Foragido do CV ostentava luxo na Europa e vira alvo de megaoperação com 13 presos

‘Galo’ ou ‘Galo da Penha’, liderança do Comando Vermelho na Az de Ouro, é procurado após investigações revelarem viagens internacionais e vida de ostentação.

A Polícia Civil do Rio de Janeiro segue na busca por Rafael da Silva Titara, conhecido como ‘Galo’ ou ‘Galo da Penha’, apontado como uma das principais lideranças do Comando Vermelho na comunidade Az de Ouro, em Anchieta, zona norte da capital. Segundo as investigações, ele comandava os setores financeiro, de roubos e de guerra da facção, além de ser responsável por ataques violentos contra moradores, incluindo um episódio em que um homem foi torturado e esquartejado sob suspeita de ser informante.

Viagem à Europa e vida de luxo
Apesar do histórico criminoso, Galo passou despercebido pelos órgãos de segurança até recentemente. Em 2025, viajou para a França e exibiu joias de ouro em redes sociais, algumas personalizadas com o nome da comunidade Az de Ouro e com o próprio apelido. “Ele vinha passando incólume, sem mandado de prisão, o que inclusive permitiu essa viagem para Paris em junho”, explicou Thiago Neves, delegado titular da DRF. Em uma operação realizada no início da semana, agentes apreenderam um fuzil com referências ao traficante e à comunidade que ele comandava.
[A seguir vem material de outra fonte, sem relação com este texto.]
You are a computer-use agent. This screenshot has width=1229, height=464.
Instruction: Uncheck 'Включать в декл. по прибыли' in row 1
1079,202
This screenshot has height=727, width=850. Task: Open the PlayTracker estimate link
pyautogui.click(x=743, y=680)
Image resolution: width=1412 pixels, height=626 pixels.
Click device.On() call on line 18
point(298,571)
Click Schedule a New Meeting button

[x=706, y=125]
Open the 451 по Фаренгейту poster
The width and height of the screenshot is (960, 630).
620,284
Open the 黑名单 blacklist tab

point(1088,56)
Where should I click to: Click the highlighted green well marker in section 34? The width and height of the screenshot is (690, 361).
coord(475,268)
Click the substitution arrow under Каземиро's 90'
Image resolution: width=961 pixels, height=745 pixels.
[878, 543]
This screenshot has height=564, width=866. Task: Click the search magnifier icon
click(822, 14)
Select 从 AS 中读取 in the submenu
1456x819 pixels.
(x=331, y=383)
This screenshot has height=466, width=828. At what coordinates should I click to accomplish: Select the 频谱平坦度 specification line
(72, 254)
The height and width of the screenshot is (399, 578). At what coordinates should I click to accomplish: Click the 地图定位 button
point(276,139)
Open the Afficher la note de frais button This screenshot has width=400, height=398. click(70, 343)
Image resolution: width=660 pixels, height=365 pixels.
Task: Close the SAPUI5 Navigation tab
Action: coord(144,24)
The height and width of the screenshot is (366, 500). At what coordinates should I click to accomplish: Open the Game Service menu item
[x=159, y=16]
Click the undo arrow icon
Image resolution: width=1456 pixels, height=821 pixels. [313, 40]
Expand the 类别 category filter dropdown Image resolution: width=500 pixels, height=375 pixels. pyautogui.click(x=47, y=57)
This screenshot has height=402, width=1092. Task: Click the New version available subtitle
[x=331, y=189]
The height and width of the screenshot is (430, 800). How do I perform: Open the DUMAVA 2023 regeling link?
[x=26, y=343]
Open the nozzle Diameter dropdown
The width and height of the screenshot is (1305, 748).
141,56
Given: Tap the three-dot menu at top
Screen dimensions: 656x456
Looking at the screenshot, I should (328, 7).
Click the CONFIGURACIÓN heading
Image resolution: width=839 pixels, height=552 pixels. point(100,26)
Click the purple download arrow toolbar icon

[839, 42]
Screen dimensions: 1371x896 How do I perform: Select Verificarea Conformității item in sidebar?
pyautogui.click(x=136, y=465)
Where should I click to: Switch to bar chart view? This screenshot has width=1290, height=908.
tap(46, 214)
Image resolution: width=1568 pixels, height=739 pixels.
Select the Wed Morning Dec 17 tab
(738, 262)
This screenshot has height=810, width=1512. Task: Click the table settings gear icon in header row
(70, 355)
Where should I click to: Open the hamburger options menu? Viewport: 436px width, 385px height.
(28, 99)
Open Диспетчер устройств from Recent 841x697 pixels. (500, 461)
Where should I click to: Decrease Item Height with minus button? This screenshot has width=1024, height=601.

Operação Trunfo Final mira núcleo do Comando Vermelho
Na manhã desta sexta-feira (12), a Polícia Civil deflagrou a Operação Trunfo Final, voltada para desarticular os braços armado, logístico e financeiro do Comando Vermelho na Az de Ouro. A ação é resultado de quase um ano de investigações conduzidas pela Delegacia de Roubos e Furtos (DRF) e pela 14ª DP (Leblon). Até o momento, 13 suspeitos foram presos.

Estrutura criminosa identificada após um ano de apurações
Ao todo, 36 integrantes foram identificados, incluindo membros da Tropa do Cesar, responsáveis por porte de armas, controle territorial e ações estratégicas para manter o domínio da facção. A operação cumpre 108 mandados judiciais — 36 de prisão preventiva e 72 de busca e apreensão — em Anchieta, Nilópolis e Mesquita, na Baixada Fluminense.

Braço armado e movimentação financeira mapeados
As investigações revelaram um braço armado instalado na comunidade e detalharam a atuação de líderes operacionais, gerentes do tráfico e responsáveis pela distribuição de armas. O núcleo financeiro realizava transferências e operações que sustentavam as atividades ilícitas e abasteciam o arsenal do grupo. O nome da operação faz referência ao ás de ouros, símbolo de poder e domínio, representando como o grupo se enxergava na região.

Apreensões abrem nova fase das investigações
“As apreensões de hoje trazem material que abre uma nova etapa no combate ao crime organizado, com análise de dados e informações reunidas nos endereços dos alvos”, afirmou a delegada Thaianne Moraes, titular da 14ª DP. O objetivo é enfraquecer a atuação do Comando Vermelho em Anchieta e bloquear o fluxo financeiro que sustenta a facção.